▶ AIM OF THE TASK
Reproduce verbatim the stretch of entries that begins with the line containing "Image resolution: width=589" and ends with the line containing "[x=553, y=318]", including both of those lines.

[Collected data]
============

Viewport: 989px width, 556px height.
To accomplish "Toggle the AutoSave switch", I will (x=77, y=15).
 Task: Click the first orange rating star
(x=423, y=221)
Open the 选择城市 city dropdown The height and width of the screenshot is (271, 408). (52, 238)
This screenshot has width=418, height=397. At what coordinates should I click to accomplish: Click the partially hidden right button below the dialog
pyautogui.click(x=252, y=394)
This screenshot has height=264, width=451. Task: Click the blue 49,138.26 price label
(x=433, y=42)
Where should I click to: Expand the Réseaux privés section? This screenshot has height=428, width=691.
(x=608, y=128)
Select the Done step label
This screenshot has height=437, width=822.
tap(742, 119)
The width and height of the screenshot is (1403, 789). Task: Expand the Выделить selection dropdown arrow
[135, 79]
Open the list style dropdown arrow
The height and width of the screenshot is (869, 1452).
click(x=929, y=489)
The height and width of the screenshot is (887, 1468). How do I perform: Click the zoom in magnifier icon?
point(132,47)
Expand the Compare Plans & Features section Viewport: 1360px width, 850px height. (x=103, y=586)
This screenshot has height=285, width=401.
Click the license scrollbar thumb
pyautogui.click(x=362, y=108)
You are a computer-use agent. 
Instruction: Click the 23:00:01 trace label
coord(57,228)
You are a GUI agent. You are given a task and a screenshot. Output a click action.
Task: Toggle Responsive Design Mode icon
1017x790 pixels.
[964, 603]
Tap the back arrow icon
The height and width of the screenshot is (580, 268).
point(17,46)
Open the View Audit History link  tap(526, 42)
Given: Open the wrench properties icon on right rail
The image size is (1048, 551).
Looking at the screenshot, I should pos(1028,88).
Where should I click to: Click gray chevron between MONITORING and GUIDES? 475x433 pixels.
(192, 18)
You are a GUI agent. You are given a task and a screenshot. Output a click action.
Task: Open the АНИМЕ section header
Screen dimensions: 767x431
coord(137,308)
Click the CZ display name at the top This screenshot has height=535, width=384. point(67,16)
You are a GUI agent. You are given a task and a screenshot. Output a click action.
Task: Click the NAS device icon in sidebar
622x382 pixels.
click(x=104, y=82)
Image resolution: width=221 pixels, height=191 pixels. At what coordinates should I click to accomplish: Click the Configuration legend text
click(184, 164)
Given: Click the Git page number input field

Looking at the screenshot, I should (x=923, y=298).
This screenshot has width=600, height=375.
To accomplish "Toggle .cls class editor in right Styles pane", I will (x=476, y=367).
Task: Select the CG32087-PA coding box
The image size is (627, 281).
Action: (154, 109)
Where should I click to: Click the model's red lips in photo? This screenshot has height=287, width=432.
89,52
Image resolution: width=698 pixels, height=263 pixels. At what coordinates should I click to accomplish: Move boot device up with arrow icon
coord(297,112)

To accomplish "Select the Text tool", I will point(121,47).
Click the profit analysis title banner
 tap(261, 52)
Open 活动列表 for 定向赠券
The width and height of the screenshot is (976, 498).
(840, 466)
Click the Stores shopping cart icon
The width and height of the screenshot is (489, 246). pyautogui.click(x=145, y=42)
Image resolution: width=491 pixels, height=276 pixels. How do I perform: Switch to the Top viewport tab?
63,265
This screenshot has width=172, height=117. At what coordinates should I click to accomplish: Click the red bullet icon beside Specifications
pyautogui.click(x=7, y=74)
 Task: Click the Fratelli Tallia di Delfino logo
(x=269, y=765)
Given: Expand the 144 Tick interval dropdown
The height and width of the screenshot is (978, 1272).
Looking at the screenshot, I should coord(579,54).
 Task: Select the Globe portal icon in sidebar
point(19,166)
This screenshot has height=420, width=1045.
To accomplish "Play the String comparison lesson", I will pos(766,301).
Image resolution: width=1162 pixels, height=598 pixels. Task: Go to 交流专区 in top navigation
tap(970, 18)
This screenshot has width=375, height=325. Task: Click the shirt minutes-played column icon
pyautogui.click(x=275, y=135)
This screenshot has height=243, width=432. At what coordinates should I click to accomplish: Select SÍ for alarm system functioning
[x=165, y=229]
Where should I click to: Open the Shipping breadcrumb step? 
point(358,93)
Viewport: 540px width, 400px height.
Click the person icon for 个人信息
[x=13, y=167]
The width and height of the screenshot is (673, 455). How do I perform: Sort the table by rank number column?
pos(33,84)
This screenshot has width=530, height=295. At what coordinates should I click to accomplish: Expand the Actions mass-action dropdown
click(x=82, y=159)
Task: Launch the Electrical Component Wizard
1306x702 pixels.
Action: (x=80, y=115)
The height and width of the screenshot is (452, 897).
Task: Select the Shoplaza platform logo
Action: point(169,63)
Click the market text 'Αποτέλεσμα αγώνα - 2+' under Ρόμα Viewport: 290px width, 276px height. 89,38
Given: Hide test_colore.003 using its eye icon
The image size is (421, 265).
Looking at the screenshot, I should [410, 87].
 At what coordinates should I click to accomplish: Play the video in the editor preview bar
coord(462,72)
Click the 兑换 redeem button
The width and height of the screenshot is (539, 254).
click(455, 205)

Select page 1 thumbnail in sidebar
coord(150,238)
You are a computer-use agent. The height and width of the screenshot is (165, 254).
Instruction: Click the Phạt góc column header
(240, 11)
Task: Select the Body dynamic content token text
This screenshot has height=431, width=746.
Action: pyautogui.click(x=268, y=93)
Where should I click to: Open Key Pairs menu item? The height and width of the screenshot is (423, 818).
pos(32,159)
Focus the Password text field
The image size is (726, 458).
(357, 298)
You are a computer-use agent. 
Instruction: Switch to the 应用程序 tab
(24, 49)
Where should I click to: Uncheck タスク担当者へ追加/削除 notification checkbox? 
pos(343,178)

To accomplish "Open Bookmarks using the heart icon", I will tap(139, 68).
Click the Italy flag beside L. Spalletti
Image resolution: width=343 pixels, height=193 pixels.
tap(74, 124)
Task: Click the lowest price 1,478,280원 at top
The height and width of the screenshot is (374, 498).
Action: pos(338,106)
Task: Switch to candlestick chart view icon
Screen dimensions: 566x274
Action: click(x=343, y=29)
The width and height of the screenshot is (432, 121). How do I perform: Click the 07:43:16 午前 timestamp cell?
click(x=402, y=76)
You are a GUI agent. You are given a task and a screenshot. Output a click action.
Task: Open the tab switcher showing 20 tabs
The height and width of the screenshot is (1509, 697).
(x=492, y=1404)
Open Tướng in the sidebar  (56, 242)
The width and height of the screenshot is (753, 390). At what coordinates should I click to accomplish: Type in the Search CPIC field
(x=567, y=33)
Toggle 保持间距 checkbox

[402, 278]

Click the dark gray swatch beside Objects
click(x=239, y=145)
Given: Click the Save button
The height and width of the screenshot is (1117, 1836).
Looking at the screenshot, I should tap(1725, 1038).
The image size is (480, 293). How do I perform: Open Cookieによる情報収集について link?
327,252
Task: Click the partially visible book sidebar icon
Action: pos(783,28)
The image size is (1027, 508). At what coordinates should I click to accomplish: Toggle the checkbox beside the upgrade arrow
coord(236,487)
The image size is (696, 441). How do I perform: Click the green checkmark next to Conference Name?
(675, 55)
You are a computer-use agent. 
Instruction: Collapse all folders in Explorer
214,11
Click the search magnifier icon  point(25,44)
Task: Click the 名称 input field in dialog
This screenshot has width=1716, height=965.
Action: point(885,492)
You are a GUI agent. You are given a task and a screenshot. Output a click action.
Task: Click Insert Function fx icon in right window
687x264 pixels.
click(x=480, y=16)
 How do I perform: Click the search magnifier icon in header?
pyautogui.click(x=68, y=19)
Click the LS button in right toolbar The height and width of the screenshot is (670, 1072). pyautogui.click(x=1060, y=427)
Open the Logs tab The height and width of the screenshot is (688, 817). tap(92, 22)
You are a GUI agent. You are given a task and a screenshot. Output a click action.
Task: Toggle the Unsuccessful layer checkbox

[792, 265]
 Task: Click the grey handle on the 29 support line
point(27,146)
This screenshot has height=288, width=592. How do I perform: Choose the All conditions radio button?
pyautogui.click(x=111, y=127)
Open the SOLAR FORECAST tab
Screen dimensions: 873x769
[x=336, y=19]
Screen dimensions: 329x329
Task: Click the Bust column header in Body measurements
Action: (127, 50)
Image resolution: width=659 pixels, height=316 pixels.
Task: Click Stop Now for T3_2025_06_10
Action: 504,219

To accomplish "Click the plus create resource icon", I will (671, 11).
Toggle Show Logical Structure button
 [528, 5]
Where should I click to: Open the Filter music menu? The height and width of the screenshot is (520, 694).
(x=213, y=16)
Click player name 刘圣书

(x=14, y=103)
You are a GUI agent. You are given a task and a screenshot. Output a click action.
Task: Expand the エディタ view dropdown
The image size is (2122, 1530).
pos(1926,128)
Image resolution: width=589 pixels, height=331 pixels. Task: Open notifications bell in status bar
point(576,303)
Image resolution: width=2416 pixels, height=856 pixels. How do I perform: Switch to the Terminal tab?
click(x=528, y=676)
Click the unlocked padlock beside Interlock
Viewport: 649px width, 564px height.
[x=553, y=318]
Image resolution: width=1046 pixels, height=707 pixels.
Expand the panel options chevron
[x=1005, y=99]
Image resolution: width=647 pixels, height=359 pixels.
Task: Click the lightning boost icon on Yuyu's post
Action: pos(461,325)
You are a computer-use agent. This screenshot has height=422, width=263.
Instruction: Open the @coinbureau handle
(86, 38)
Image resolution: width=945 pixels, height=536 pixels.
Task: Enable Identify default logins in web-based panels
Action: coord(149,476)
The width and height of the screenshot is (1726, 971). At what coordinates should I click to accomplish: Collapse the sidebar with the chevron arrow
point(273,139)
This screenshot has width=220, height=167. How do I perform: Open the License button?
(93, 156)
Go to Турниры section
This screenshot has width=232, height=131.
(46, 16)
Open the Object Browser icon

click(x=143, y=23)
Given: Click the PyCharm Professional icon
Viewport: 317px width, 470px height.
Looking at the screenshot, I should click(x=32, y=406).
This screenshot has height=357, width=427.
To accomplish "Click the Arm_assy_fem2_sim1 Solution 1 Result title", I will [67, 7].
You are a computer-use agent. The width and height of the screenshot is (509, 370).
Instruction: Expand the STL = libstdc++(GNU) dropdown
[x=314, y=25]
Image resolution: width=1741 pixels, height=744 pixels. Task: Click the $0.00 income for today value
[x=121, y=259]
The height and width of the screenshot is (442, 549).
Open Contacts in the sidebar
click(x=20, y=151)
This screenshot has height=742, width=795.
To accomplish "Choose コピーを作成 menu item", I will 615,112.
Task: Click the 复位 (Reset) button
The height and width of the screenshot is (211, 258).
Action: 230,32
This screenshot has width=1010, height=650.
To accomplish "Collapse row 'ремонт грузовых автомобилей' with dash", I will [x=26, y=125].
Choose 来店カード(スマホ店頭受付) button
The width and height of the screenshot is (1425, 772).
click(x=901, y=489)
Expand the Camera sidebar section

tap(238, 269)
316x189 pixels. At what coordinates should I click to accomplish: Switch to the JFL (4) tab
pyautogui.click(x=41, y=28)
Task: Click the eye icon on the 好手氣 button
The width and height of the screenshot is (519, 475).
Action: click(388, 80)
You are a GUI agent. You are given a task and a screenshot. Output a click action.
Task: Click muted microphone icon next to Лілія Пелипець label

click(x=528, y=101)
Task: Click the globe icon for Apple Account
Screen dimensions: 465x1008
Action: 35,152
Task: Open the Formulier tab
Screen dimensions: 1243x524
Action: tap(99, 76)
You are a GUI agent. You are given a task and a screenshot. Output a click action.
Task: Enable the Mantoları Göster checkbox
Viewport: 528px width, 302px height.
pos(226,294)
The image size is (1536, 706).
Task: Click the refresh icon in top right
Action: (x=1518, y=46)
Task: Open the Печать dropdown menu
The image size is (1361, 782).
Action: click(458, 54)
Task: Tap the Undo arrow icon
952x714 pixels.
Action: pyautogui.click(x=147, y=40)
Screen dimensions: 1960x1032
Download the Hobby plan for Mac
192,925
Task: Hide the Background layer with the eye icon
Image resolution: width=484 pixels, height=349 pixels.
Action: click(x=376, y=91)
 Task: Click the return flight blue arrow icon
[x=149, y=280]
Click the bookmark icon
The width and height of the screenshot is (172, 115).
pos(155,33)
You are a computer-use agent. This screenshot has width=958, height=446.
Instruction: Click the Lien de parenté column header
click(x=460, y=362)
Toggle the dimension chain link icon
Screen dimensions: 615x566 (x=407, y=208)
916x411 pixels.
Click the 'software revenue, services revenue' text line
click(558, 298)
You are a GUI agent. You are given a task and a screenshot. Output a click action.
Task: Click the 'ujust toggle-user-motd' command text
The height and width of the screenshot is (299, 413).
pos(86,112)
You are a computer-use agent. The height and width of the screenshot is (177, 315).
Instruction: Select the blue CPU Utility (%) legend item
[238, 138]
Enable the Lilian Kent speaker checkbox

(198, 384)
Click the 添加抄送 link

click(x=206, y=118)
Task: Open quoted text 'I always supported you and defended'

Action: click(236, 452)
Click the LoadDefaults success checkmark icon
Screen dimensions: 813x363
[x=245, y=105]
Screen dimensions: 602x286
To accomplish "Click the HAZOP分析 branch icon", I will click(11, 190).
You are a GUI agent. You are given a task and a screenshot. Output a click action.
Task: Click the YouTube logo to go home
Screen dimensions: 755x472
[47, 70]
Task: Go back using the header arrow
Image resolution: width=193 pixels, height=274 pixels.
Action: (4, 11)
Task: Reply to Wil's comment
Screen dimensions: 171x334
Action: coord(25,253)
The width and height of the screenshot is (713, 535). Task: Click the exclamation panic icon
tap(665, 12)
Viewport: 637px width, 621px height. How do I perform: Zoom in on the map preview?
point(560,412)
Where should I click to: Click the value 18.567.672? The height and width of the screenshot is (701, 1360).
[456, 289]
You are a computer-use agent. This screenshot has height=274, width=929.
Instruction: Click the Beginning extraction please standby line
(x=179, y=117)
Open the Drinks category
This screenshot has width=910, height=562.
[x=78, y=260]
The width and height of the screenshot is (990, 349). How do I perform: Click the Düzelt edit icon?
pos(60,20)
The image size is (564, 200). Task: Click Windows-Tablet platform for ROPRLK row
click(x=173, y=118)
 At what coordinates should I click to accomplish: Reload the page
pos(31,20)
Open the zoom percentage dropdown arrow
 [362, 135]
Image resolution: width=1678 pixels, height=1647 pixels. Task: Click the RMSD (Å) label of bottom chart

============

▶ ANSWER TO THE PROBLEM
Image resolution: width=589 pixels, height=331 pixels. Task: Open notifications bell in status bar
point(576,303)
Image resolution: width=2416 pixels, height=856 pixels. How do I perform: Switch to the Terminal tab?
click(x=528, y=676)
Click the unlocked padlock beside Interlock
Viewport: 649px width, 564px height.
[x=553, y=318]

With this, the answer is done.